Question

A determined gardener has $$120 \mathrm{ft}$$ of deer-resistant fence. She wants to enclose a rectangular vegetable garden in her backyard, and she wants the area enclosed to be at least $$800 \mathrm{ft}^{2}$$. What range of values is possible for the length of her garden?

Answer

**step1** Understanding the problem

The problem asks us to find the possible range of values for the length of a rectangular vegetable garden. We are given two pieces of information:
1. The total length of fence available is 120 feet. This means the perimeter of the rectangular garden is 120 feet.
2. The area of the garden must be at least 800 square feet. This means the area should be 800 square feet or more.

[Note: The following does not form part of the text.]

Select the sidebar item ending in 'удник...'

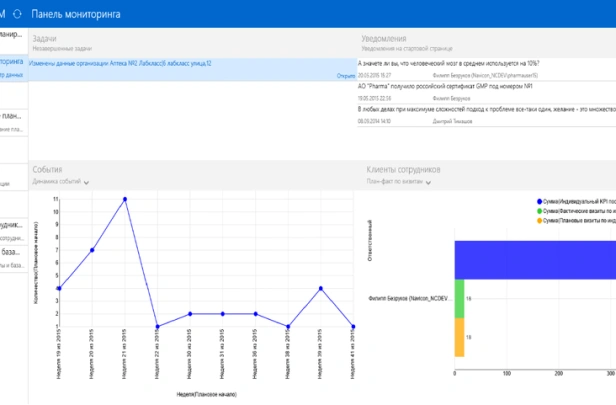(14, 225)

**step2** Determining the sum of length and width

For a rectangle, the perimeter is calculated by adding the length and width and then multiplying the sum by 2.
Given the perimeter is 120 feet:
$$2 \times (\text{Length} + \text{Width}) = 120 \text{ feet}$$
To find the sum of the length and width, we divide the perimeter by 2:
$$\text{Length} + \text{Width} = 120 \div 2$$
$$\text{Length} + \text{Width} = 60 \text{ feet}$$
This tells us that for any valid garden shape, the sum of its length and width must always be 60 feet.

**step3** Formulating the area condition

The area of a rectangle is calculated by multiplying its length by its width.
We are told the area must be at least 800 square feet:
$$\text{Length} \times \text{Width} \ge 800 \text{ square feet}$$
Now we need to find pairs of numbers (Length, Width) that add up to 60, and whose product (Area) is 800 or more.

**step4** Testing values for length to find the lower bound

Let's consider different possible lengths for the garden. Since the sum of length and width is 60, as the length changes, the width changes accordingly. We are looking for the smallest possible length.
Let's start by trying a length close to half of 60, which is 30, because that usually gives the largest area.
If Length = 30 feet, then Width = 60 - 30 = 30 feet.
Area = 30 feet $$\times$$ 30 feet = 900 square feet.
Since 900 is greater than or equal to 800, a length of 30 feet is possible.
Now, let's try smaller lengths and see how the area changes:
If Length = 25 feet, then Width = 60 - 25 = 35 feet.
Area = 25 feet $$\times$$ 35 feet = 875 square feet.
Since 875 is greater than or equal to 800, a length of 25 feet is possible.
Let's continue decreasing the length:
If Length = 20 feet, then Width = 60 - 20 = 40 feet.
Area = 20 feet $$\times$$ 40 feet = 800 square feet.
Since 800 is equal to 800, a length of 20 feet is possible. This means 20 feet is a boundary.
If Length = 19 feet, then Width = 60 - 19 = 41 feet.
Area = 19 feet $$\times$$ 41 feet = 779 square feet.
Since 779 is less than 800, a length of 19 feet is NOT possible.
This tells us that the length must be at least 20 feet.

**step5** Testing values for length to find the upper bound

Now let's consider lengths greater than 30 feet. Remember that if the length is one value, the width is the complementary value to make the sum 60. For example, a length of 40 feet means a width of 20 feet, which is the same rectangle as a length of 20 feet and a width of 40 feet. However, the problem asks for the range of values for "the length," so we should explore both possibilities as the primary dimension.
If Length = 35 feet, then Width = 60 - 35 = 25 feet.
Area = 35 feet $$\times$$ 25 feet = 875 square feet.
Since 875 is greater than or equal to 800, a length of 35 feet is possible.
If Length = 40 feet, then Width = 60 - 40 = 20 feet.
Area = 40 feet $$\times$$ 20 feet = 800 square feet.
Since 800 is equal to 800, a length of 40 feet is possible. This means 40 feet is the other boundary.
If Length = 41 feet, then Width = 60 - 41 = 19 feet.
Area = 41 feet $$\times$$ 19 feet = 779 square feet.
Since 779 is less than 800, a length of 41 feet is NOT possible.
This tells us that the length must be at most 40 feet.

**step6** Stating the final range

Based on our testing, the length of the garden must be at least 20 feet and at most 40 feet to ensure the area is 800 square feet or more.
Therefore, the range of values possible for the length of her garden is from 20 feet to 40 feet, inclusive.